=== Begin Enclosure ===
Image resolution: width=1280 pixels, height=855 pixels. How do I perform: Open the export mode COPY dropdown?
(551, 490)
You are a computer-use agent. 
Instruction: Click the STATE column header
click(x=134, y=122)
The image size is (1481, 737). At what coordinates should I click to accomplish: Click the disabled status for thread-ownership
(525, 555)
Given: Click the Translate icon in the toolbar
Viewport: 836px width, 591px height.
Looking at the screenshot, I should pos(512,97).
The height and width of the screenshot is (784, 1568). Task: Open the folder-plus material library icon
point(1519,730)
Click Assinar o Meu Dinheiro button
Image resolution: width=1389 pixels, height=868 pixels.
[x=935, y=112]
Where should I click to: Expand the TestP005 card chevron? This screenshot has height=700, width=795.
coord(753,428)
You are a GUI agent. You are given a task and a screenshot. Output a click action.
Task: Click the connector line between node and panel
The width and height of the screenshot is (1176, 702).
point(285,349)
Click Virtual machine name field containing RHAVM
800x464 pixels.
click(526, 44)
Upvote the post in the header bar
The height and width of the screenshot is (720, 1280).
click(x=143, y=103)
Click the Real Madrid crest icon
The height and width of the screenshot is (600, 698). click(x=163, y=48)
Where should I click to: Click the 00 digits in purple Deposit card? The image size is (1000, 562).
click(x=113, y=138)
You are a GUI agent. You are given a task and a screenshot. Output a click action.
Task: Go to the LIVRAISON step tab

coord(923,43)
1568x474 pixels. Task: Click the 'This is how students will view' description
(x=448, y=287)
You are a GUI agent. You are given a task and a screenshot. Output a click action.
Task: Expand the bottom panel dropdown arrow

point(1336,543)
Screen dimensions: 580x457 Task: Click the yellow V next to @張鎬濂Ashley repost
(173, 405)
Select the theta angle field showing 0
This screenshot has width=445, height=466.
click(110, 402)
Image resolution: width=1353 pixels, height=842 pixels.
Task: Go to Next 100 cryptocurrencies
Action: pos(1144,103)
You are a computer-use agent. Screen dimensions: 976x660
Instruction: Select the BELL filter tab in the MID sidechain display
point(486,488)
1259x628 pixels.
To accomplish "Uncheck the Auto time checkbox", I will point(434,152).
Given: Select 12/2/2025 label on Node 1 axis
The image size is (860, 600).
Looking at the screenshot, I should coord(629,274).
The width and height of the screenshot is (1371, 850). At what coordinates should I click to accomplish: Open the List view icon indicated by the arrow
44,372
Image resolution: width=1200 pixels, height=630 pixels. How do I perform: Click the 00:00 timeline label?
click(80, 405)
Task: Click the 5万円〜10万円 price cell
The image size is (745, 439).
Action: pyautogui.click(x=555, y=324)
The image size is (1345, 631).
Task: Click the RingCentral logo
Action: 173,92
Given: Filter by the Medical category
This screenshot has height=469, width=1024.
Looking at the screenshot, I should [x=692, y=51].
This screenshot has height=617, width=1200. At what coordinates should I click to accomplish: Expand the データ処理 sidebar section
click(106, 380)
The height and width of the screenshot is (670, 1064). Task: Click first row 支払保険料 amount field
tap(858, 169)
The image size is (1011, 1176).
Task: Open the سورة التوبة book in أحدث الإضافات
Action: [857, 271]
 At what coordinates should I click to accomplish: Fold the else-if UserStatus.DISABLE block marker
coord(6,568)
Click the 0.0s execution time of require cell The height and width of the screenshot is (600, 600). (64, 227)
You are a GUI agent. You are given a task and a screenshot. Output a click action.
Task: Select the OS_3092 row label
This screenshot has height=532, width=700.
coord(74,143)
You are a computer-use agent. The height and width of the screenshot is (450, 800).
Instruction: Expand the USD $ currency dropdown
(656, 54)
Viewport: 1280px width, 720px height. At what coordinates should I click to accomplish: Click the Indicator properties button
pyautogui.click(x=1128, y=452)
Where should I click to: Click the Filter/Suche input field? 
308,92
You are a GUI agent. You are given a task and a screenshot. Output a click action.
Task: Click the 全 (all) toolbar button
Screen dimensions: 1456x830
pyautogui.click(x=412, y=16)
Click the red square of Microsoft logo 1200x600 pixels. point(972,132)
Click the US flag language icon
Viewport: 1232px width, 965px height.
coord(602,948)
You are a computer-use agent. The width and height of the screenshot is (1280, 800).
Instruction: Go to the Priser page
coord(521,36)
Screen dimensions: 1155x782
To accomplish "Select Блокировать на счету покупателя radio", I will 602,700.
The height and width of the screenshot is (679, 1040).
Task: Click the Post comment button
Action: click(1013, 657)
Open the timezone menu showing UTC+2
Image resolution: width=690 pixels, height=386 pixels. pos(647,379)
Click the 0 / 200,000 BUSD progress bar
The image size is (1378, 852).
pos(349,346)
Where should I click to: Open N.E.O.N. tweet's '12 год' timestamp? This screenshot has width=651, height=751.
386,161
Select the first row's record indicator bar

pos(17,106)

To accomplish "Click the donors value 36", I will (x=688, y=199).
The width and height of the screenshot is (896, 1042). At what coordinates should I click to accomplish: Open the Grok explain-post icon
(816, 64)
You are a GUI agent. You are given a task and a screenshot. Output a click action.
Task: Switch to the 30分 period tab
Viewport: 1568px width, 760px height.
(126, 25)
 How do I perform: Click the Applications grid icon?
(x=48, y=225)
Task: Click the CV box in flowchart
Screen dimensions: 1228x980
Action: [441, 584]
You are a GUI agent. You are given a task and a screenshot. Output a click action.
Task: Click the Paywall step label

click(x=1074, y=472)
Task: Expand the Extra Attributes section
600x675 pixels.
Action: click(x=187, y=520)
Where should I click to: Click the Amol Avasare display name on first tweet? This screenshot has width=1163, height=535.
=== End Enclosure ===
## INSTRUCTIONS FOR THE TASK
Would you copy each line of the data exactly as it appears above?

## RESPONSE
Image resolution: width=1280 pixels, height=855 pixels. How do I perform: Open the export mode COPY dropdown?
(551, 490)
You are a computer-use agent. 
Instruction: Click the STATE column header
click(x=134, y=122)
The image size is (1481, 737). At what coordinates should I click to accomplish: Click the disabled status for thread-ownership
(525, 555)
Given: Click the Translate icon in the toolbar
Viewport: 836px width, 591px height.
Looking at the screenshot, I should pos(512,97).
The height and width of the screenshot is (784, 1568). Task: Open the folder-plus material library icon
point(1519,730)
Click Assinar o Meu Dinheiro button
Image resolution: width=1389 pixels, height=868 pixels.
[x=935, y=112]
Where should I click to: Expand the TestP005 card chevron? This screenshot has height=700, width=795.
coord(753,428)
You are a GUI agent. You are given a task and a screenshot. Output a click action.
Task: Click the connector line between node and panel
The width and height of the screenshot is (1176, 702).
point(285,349)
Click Virtual machine name field containing RHAVM
800x464 pixels.
click(526, 44)
Upvote the post in the header bar
The height and width of the screenshot is (720, 1280).
click(x=143, y=103)
Click the Real Madrid crest icon
The height and width of the screenshot is (600, 698). click(x=163, y=48)
Where should I click to: Click the 00 digits in purple Deposit card? The image size is (1000, 562).
click(x=113, y=138)
You are a GUI agent. You are given a task and a screenshot. Output a click action.
Task: Go to the LIVRAISON step tab

coord(923,43)
1568x474 pixels. Task: Click the 'This is how students will view' description
(x=448, y=287)
You are a GUI agent. You are given a task and a screenshot. Output a click action.
Task: Expand the bottom panel dropdown arrow

point(1336,543)
Screen dimensions: 580x457 Task: Click the yellow V next to @張鎬濂Ashley repost
(173, 405)
Select the theta angle field showing 0
This screenshot has width=445, height=466.
click(110, 402)
Image resolution: width=1353 pixels, height=842 pixels.
Task: Go to Next 100 cryptocurrencies
Action: pos(1144,103)
You are a computer-use agent. Screen dimensions: 976x660
Instruction: Select the BELL filter tab in the MID sidechain display
point(486,488)
1259x628 pixels.
To accomplish "Uncheck the Auto time checkbox", I will point(434,152).
Given: Select 12/2/2025 label on Node 1 axis
The image size is (860, 600).
Looking at the screenshot, I should coord(629,274).
The width and height of the screenshot is (1371, 850). At what coordinates should I click to accomplish: Open the List view icon indicated by the arrow
44,372
Image resolution: width=1200 pixels, height=630 pixels. How do I perform: Click the 00:00 timeline label?
click(80, 405)
Task: Click the 5万円〜10万円 price cell
The image size is (745, 439).
Action: pyautogui.click(x=555, y=324)
The image size is (1345, 631).
Task: Click the RingCentral logo
Action: 173,92
Given: Filter by the Medical category
This screenshot has height=469, width=1024.
Looking at the screenshot, I should [x=692, y=51].
This screenshot has height=617, width=1200. At what coordinates should I click to accomplish: Expand the データ処理 sidebar section
click(106, 380)
The height and width of the screenshot is (670, 1064). Task: Click first row 支払保険料 amount field
tap(858, 169)
The image size is (1011, 1176).
Task: Open the سورة التوبة book in أحدث الإضافات
Action: [857, 271]
 At what coordinates should I click to accomplish: Fold the else-if UserStatus.DISABLE block marker
coord(6,568)
Click the 0.0s execution time of require cell The height and width of the screenshot is (600, 600). (64, 227)
You are a GUI agent. You are given a task and a screenshot. Output a click action.
Task: Select the OS_3092 row label
This screenshot has height=532, width=700.
coord(74,143)
You are a computer-use agent. The height and width of the screenshot is (450, 800).
Instruction: Expand the USD $ currency dropdown
(656, 54)
Viewport: 1280px width, 720px height. At what coordinates should I click to accomplish: Click the Indicator properties button
pyautogui.click(x=1128, y=452)
Where should I click to: Click the Filter/Suche input field? 
308,92
You are a GUI agent. You are given a task and a screenshot. Output a click action.
Task: Click the 全 (all) toolbar button
Screen dimensions: 1456x830
pyautogui.click(x=412, y=16)
Click the red square of Microsoft logo 1200x600 pixels. point(972,132)
Click the US flag language icon
Viewport: 1232px width, 965px height.
coord(602,948)
You are a computer-use agent. The width and height of the screenshot is (1280, 800).
Instruction: Go to the Priser page
coord(521,36)
Screen dimensions: 1155x782
To accomplish "Select Блокировать на счету покупателя radio", I will 602,700.
The height and width of the screenshot is (679, 1040).
Task: Click the Post comment button
Action: click(1013, 657)
Open the timezone menu showing UTC+2
Image resolution: width=690 pixels, height=386 pixels. pos(647,379)
Click the 0 / 200,000 BUSD progress bar
The image size is (1378, 852).
pos(349,346)
Where should I click to: Open N.E.O.N. tweet's '12 год' timestamp? This screenshot has width=651, height=751.
386,161
Select the first row's record indicator bar

pos(17,106)

To accomplish "Click the donors value 36", I will (x=688, y=199).
The width and height of the screenshot is (896, 1042). At what coordinates should I click to accomplish: Open the Grok explain-post icon
(816, 64)
You are a GUI agent. You are given a task and a screenshot. Output a click action.
Task: Switch to the 30分 period tab
Viewport: 1568px width, 760px height.
(126, 25)
 How do I perform: Click the Applications grid icon?
(x=48, y=225)
Task: Click the CV box in flowchart
Screen dimensions: 1228x980
Action: [441, 584]
You are a GUI agent. You are given a task and a screenshot. Output a click action.
Task: Click the Paywall step label

click(x=1074, y=472)
Task: Expand the Extra Attributes section
600x675 pixels.
Action: click(x=187, y=520)
Where should I click to: Click the Amol Avasare display name on first tweet? This screenshot has width=1163, height=535.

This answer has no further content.